To save a fine-tuned Sentence Transformer model, use the save()
method provided by the library. After training, call model.save("output_path")
, where "output_path"
is a directory where the model and its components will be stored. This saves the entire model architecture, trained weights, tokenizer, and configuration files (e.g., config.json
, sentence_bert_config.json
, and pytorch_model.bin
). For example, if your model uses a specific pooling layer or custom modules, these are serialized to ensure consistency when reloaded. Always verify the output directory contains these files to confirm the save was successful.
To load the model for inference, initialize a SentenceTransformer
object with the saved directory path: model = SentenceTransformer("output_path")
. This reconstructs the model using the saved configuration and weights. The process mirrors loading pretrained models from the Hugging Face Hub, but uses the local path instead. If you added custom layers during fine-tuning (e.g., a classifier head), ensure those components are defined in your code before loading or are already part of the saved model’s architecture to avoid errors.
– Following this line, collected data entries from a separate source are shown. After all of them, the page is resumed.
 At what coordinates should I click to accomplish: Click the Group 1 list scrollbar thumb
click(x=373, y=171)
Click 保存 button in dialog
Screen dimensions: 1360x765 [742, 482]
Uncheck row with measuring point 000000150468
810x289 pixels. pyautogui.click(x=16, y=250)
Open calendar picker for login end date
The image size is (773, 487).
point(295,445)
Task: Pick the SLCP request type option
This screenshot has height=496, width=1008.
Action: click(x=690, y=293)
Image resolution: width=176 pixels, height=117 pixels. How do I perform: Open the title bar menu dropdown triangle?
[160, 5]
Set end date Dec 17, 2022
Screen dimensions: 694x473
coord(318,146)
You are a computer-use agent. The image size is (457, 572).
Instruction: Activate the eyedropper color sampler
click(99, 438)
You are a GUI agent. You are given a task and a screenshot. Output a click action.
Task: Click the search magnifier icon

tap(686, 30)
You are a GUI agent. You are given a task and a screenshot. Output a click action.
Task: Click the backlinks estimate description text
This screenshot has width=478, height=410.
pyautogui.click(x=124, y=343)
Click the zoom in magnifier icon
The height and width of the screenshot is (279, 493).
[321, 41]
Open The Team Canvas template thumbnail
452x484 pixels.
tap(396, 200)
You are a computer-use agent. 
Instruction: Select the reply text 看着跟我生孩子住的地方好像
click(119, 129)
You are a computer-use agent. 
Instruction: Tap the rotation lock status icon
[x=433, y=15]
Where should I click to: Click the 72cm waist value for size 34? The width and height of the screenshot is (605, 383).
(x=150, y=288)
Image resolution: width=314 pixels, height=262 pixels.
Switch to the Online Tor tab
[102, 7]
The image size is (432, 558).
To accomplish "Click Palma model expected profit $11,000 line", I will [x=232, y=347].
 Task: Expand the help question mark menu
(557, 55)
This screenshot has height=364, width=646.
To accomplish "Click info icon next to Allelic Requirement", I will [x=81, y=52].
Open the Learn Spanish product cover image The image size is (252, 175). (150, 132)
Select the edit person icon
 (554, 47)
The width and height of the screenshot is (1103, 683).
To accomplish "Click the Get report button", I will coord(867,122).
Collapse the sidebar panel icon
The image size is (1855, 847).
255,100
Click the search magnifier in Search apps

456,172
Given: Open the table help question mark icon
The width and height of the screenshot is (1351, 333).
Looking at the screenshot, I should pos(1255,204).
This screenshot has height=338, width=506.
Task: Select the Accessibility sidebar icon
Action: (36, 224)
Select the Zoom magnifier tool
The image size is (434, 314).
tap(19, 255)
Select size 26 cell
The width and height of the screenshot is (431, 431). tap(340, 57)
For deployment, consider compatibility and efficiency. Ensure the same versions of sentence-transformers
, PyTorch, and dependencies are used in the target environment. If disk space or latency matters, test converting the model to ONNX format using torch.onnx
or apply quantization techniques. In serverless environments, package the model directory with your inference code. Avoid altering the saved files manually, as changes to configurations or weights may break the model. Always validate the loaded model with a test inference to confirm it behaves as expected post-load.